Citing an alleged statement by Sisodia’s secretary C Arvind, the federal agency also claimed that the decision to fix 12% profit margin for the wholesale private entities was conveyed to him at Kejriwal’s residence in mid-March 2021.
“In mid-March 2021, C Arvind was called by Sisodia to Kejriwal’s residence (where Satyendar Jain was also present) and Sisodia handed over a document to C Arvind which was a draft GoM report proposing that wholesale [contracts] should go to private entities and asked him to prepare the draft GoM report on the basis of the said document. He said that it was the first time that he saw this proposal as the same was never discussed in any GoM meetings,” the ED charge sheet said.

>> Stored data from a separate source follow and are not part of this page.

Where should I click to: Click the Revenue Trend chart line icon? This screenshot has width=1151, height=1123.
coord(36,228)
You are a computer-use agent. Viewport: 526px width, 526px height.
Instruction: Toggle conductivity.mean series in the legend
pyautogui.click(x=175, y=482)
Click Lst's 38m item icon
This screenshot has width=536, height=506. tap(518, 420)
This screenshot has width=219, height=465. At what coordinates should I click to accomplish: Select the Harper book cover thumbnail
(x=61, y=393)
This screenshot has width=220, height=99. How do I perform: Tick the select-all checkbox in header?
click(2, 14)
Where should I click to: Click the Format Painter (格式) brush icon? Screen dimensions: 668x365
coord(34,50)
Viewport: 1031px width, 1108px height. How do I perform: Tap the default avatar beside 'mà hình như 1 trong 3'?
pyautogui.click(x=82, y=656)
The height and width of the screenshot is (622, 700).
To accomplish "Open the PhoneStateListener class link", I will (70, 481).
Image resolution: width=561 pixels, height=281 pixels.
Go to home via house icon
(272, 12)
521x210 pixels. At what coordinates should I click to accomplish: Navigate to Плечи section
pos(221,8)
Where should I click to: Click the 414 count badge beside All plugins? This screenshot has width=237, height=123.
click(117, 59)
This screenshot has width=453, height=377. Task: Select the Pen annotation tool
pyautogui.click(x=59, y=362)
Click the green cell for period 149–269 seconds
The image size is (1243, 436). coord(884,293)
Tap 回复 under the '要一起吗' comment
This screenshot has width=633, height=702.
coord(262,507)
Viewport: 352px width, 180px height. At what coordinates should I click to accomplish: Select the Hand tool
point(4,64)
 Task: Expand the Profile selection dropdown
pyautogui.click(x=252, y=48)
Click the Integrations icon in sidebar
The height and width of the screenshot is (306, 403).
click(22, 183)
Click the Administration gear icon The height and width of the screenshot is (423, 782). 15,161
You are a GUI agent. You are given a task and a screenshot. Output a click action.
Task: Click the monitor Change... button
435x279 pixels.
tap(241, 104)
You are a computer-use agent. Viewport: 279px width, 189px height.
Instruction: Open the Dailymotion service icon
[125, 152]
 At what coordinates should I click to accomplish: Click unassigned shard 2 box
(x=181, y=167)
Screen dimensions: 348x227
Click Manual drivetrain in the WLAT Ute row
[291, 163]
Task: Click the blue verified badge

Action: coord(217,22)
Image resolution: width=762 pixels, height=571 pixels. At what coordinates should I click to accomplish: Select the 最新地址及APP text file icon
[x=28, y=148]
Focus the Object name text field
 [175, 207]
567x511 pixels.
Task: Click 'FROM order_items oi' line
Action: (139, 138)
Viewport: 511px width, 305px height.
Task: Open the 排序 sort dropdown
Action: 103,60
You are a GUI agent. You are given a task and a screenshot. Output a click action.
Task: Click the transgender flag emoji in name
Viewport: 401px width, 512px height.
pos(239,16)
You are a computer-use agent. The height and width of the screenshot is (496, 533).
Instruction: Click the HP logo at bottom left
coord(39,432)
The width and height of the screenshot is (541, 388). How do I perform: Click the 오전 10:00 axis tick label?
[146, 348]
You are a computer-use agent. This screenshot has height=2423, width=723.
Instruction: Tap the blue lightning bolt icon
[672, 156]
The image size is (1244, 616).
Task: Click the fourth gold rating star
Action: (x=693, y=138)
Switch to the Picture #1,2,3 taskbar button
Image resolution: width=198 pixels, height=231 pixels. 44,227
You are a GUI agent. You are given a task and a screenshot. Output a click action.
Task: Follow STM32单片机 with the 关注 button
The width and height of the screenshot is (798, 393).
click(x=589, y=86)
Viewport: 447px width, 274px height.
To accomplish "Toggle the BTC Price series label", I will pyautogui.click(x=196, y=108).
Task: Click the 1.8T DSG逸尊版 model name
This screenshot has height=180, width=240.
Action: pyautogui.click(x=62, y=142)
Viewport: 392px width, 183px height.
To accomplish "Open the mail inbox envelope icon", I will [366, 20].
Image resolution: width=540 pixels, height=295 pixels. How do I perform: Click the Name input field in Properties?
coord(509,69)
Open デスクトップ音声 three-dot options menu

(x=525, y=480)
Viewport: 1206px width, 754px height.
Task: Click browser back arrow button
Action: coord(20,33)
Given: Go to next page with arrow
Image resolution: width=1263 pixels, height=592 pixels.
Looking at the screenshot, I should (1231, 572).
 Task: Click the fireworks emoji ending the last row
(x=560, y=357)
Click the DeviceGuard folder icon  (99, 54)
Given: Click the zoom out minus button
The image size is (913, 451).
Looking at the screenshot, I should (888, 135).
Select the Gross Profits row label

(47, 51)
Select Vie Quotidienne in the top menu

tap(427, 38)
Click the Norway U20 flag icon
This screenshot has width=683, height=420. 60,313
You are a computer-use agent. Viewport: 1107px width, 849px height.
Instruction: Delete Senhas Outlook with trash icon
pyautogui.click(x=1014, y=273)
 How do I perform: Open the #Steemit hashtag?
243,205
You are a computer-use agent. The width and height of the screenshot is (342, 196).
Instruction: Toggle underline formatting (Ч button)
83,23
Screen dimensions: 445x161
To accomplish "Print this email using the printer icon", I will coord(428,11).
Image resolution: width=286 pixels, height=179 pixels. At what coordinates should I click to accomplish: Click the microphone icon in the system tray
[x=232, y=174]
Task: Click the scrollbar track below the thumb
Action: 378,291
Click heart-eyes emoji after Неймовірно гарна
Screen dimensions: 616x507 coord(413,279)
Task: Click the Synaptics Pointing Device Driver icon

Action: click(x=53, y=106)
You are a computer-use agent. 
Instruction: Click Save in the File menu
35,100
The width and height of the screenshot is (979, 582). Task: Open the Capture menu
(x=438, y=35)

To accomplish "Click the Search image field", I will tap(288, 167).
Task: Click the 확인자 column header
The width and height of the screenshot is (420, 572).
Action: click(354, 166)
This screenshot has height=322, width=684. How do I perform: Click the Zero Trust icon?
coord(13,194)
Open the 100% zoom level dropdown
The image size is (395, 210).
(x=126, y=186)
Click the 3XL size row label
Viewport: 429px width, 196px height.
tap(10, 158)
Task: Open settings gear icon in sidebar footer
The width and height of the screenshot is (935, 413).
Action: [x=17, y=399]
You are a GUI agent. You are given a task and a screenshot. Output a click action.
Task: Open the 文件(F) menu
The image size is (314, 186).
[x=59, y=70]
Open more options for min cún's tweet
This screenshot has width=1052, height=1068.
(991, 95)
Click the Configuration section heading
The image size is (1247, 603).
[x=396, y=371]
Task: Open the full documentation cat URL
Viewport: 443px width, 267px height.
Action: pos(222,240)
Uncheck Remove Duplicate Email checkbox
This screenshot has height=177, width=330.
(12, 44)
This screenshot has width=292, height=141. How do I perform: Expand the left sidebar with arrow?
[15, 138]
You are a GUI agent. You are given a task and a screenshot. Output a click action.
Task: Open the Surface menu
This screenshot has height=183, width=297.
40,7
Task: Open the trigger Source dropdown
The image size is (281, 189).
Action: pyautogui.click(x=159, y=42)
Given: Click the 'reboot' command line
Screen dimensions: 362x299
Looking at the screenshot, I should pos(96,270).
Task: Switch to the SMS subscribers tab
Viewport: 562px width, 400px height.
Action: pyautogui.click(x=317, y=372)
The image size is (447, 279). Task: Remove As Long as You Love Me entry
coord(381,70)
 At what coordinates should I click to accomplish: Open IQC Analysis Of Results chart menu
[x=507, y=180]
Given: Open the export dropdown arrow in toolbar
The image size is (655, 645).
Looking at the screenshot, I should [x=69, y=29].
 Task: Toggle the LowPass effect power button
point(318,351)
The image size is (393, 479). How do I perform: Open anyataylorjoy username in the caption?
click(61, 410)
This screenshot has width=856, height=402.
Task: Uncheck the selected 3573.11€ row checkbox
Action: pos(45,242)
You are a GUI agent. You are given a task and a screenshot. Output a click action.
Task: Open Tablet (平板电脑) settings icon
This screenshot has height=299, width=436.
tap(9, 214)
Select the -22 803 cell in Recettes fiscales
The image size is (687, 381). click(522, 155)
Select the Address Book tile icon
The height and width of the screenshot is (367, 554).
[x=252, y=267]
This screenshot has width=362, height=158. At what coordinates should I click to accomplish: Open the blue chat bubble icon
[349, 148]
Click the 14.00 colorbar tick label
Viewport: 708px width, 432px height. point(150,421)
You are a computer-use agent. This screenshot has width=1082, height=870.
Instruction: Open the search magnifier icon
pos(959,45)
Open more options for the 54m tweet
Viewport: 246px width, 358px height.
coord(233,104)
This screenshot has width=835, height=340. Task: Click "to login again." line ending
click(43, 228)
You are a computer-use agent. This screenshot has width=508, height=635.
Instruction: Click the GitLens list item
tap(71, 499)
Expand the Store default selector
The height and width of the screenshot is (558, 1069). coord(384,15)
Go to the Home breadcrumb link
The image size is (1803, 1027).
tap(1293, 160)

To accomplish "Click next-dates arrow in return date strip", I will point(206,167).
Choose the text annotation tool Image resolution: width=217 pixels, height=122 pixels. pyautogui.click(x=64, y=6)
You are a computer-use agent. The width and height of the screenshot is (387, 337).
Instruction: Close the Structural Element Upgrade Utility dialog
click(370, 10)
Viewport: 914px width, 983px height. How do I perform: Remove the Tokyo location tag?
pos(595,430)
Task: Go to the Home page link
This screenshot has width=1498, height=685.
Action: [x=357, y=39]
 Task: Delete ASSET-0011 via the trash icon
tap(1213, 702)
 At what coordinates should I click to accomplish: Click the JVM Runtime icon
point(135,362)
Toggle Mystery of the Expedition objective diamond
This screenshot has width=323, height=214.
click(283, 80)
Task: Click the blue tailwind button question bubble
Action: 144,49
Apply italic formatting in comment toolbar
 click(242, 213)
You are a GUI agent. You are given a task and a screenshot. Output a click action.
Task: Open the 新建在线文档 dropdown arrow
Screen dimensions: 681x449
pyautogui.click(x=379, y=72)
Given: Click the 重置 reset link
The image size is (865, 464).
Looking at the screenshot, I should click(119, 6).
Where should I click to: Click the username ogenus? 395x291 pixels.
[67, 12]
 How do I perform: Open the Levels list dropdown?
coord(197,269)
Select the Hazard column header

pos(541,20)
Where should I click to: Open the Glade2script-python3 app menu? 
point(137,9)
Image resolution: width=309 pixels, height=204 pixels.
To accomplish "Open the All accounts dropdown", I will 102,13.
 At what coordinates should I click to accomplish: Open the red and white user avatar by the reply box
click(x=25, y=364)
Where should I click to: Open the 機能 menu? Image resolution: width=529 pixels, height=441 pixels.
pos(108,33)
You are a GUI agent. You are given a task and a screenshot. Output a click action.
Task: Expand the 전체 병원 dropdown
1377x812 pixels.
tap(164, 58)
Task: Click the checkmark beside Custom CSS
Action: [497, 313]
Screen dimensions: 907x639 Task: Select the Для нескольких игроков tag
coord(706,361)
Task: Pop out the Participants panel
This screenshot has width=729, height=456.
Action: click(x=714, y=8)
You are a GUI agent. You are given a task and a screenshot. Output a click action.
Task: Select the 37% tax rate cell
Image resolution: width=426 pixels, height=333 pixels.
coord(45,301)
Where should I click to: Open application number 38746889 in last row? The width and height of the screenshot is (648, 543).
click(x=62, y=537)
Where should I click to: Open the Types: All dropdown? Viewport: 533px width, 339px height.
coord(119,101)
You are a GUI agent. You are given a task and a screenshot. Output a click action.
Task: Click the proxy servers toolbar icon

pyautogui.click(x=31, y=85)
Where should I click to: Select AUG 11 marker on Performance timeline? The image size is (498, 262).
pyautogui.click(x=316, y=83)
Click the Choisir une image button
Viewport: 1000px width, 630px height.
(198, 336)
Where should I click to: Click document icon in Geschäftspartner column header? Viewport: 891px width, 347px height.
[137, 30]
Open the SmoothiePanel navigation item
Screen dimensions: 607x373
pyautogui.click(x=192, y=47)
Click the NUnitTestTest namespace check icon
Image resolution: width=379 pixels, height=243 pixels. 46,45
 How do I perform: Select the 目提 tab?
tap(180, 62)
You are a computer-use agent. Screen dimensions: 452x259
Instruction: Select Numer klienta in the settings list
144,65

It asserted that the alleged conspiracy to give wholesale business to private entities and fix 12% margin (to get 6% kickback) was clear from an alleged statement of C Arvind in which he disclosed that there was neither any discussion in the GoM meetings about giving wholesale business to private entities nor fixing 12% profit margin for them.
The charge sheet was filed last month against Nair, Abhishek Boinpally, an alleged consultant who lobbied for the “South Group”, Aurobindo Pharma’s promoter P Sarath Chandra Reddy, Pernod Ricard’s manager Benoy Babu, and Amit Arora, the owner of Buddy Retail Pvt Ltd.
There was no statement from the AAP other than Kejriwal’s comment at a press briefing on another issue.
BJP comment here.
The Delhi government’s 2021-22 excise policy aimed to revitalise the city’s flagging liquor business. It wanted to replace a sales-volume based regime with a license fee one for traders, and promised swankier stores, free of the infamous metal grilles, ultimately giving customers a better buying experience. The policy also introduced discounts and offers on the purchase of liquor, a first for Delhi.
The plan, however, came to an abrupt end, with Delhi’s lieutenant governor VK Saxena recommending a CBI probe into alleged irregularities in the regime. This ultimately resulted in the policy being scrapped prematurely and being replaced by the 2020-21 regime, with the AAP alleging that Saxena’s predecessor sabotaged the move with a few last-minute changes that resulted in lower-than-expected revenues.